Now that we know 'd' is 2, we can find each of the four parts:
First Part: $$8 - 3 \times \text{d} = 8 - 3 \times 2 = 8 - 6 = 2$$
Second Part: $$8 - \text{d} = 8 - 2 = 6$$
Third Part: $$8 + \text{d} = 8 + 2 = 10$$
Fourth Part: $$8 + 3 \times \text{d} = 8 + 3 \times 2 = 8 + 6 = 14$$
The four parts are 2, 6, 10, and 14.

**step9** Verifying the solution

Let's check if our solution meets all the conditions:
1. **Do the parts sum to 32?**
$$2 + 6 + 10 + 14 = 8 + 10 + 14 = 18 + 14 = 32$$. Yes, the sum is 32.

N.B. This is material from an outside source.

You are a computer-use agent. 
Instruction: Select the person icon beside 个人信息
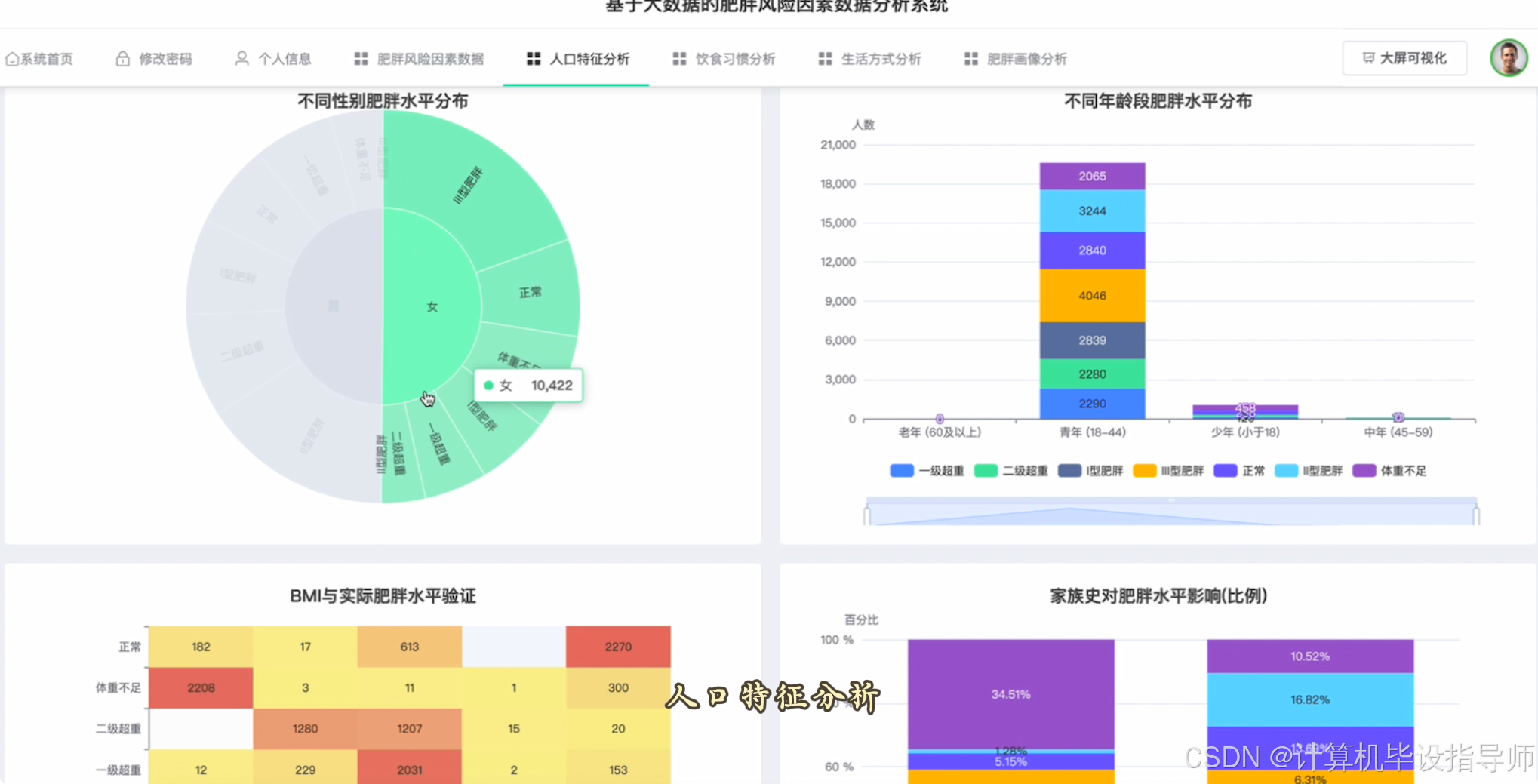click(241, 58)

2. **Are they in an Arithmetic Progression?**
The differences between consecutive terms are:
$$6 - 2 = 4$$
$$10 - 6 = 4$$
$$14 - 10 = 4$$
Yes, they are in an A.P. with a common difference of 4. (Note: Our 'd' was half of the common difference of the sequence, so the common difference is $$2 \times \text{d} = 2 \times 2 = 4$$).
3. **Is the ratio of the product of extremes to the product of means 7:15?**
Product of Extremes = $$2 \times 14 = 28$$
Product of Means = $$6 \times 10 = 60$$
The ratio is $$\frac{28}{60}$$.
To simplify this ratio, we can divide both numbers by their greatest common factor, which is 4:
$$28 \div 4 = 7$$
$$60 \div 4 = 15$$
The simplified ratio is $$\frac{7}{15}$$, or $$7:15$$. Yes, it matches the given ratio.
All conditions are satisfied. The four parts are 2, 6, 10, and 14.